Also developers often want more ram, and if youre on the mac side, the M series ram works as video ram for loading and running models, so there’s a good chance you can already run something better than is typical of others, and apple is focusing on this by adding more NPUs and increasing memory bandwidth. They arent good at training, but can do inference.
Why would a developer likely have a high end GPU? Writing code doesn’t use a GPU.
There is a significant overlap between developers and gamers.
Most developers use their work provided machines, which aren’t gaming machines with giant GPUs because again, GPUs don’t help development at all.

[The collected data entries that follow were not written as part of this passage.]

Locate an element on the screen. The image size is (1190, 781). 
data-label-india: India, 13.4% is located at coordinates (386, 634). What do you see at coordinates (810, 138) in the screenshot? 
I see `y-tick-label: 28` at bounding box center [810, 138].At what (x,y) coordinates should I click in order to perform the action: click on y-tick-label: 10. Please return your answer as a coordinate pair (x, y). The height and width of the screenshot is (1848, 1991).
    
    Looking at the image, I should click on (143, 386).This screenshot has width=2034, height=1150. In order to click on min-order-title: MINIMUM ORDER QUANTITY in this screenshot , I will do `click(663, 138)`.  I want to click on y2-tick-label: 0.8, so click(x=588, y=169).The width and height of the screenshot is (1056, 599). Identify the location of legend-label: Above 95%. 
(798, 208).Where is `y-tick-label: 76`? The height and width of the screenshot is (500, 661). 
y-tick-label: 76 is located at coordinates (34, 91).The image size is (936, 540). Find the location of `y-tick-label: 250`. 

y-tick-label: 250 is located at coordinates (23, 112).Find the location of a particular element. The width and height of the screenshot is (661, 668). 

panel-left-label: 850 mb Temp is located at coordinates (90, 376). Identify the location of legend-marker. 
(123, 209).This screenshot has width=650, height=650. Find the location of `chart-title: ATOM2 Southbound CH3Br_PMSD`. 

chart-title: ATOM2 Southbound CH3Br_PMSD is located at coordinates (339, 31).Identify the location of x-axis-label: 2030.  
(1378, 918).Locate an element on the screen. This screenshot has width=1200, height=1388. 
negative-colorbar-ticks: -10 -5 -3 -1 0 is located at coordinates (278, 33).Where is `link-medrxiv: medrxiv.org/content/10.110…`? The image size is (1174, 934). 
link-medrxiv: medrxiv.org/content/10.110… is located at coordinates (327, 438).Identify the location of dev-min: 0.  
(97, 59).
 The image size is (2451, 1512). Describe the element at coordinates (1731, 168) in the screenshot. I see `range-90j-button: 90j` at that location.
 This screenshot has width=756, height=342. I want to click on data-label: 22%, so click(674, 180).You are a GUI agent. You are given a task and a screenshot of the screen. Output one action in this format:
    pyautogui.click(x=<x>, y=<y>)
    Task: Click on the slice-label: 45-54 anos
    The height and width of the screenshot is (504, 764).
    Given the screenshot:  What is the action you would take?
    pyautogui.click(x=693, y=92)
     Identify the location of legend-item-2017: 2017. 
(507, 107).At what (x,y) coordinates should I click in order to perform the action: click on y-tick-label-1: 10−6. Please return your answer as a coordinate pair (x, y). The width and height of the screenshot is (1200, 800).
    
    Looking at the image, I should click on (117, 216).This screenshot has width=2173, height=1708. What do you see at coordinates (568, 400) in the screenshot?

Also developers often want more ram, and if youre on the mac side, the M series ram works as video ram for loading and running models, so there’s a good chance you can already run something better than is typical of others, and apple is focusing on this by adding more NPUs and increasing memory bandwidth. They arent good at training, but can do inference.
I’m on a MacBook with M2, 32GB ram. Literally just tried:
Well, I guess I’ll try again next year.
For context: my home pc is running gemma4:31b just fine. It’s also a beefy ass desktop, though.
Are you running an mlx model? If not, try that. My m4 macbook runs qwen3.6-35b-a3b lightning fast. Has its issues, but fast nonetheless.
What kind of context length can you get with that, and how much ram?
You might be doing something wrong, models that size shouldn’t be that slow if properly configured on a 32gb m2
You need a metal optimized client and model, not the same models you’d run on your desktop machine.